The second easy step is for funding agencies to send a clear message, backed by Title IX enforcement: Universities need to stop harassment and other illegal behavior towards students who become parents. Our preliminary survey data show that 53 percent of postdoc women report that their PI was very supportive of their pregnancy or parenthood; clearly, hounding mothers out of science is not mandated by the nature of scientific research. Discriminating against women based on pregnancy, or against either parent based on family responsibilities, is illegal sex discrimination. The lack of codified leave policies at institutions leaves the door open to unbridled discretion. Institutions need formal policies, if only as a risk-management measure.  

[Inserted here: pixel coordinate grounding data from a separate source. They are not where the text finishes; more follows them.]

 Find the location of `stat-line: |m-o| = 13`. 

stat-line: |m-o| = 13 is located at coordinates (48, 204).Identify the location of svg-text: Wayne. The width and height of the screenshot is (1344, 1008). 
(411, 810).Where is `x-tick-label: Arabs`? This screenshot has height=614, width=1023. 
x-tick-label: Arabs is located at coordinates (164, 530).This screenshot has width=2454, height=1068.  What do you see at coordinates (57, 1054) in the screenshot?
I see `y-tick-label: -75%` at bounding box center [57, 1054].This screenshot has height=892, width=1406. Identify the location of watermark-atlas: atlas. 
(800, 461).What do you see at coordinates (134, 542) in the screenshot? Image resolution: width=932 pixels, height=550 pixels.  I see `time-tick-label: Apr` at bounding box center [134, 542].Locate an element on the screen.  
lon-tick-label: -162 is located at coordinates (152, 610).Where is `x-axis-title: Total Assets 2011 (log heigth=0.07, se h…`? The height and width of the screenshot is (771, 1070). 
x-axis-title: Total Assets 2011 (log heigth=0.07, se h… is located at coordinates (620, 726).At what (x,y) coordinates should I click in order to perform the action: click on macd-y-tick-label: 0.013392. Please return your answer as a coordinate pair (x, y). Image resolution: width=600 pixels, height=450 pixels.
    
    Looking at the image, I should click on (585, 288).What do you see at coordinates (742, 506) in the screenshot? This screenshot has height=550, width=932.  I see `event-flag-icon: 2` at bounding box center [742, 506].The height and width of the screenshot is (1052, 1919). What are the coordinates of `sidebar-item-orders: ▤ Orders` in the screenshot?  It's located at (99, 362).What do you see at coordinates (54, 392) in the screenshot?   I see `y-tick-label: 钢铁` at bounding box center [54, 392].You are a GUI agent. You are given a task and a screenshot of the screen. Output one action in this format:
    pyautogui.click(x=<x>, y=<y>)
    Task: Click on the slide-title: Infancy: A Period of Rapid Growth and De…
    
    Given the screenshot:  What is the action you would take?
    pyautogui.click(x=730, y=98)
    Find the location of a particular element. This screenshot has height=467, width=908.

The first hard step: Universities need a best-practice sexual harassment policy that protects the rights of survivors while also giving alleged harassers due process—not immunity. The hysteria suggesting that these two goals are irreconcilable is unjustified. Many advocates are working on this, from well-established national groups like American Association of University Women to grassroots efforts such as Know Your IX.    

The final step is hard because it involves our wallets. The National Science Foundation provides supplemental funding for graduate students and postdocs working on NSF-supported projects who need parental leave. This funding makes it possible for PIs to cover both the parental leave and the salary of a temporary replacement. Yet these programs typically only apply where an institution has a formal leave policy. They also need to be adopted by more funding agencies.

“Don’t bother doing a postdoc,” a male neuroscientist advised aspiring postdocs who want to have kids. His advice? “Work at McDonalds, which would pay you equally or more, would give you more respect, and [offer] a ray of hope through promotion.”

If the U.S. wants to compete in a globalized world, where science and technology are developing at warp speed, we can’t afford to keep harassing women—or anyone—out of science.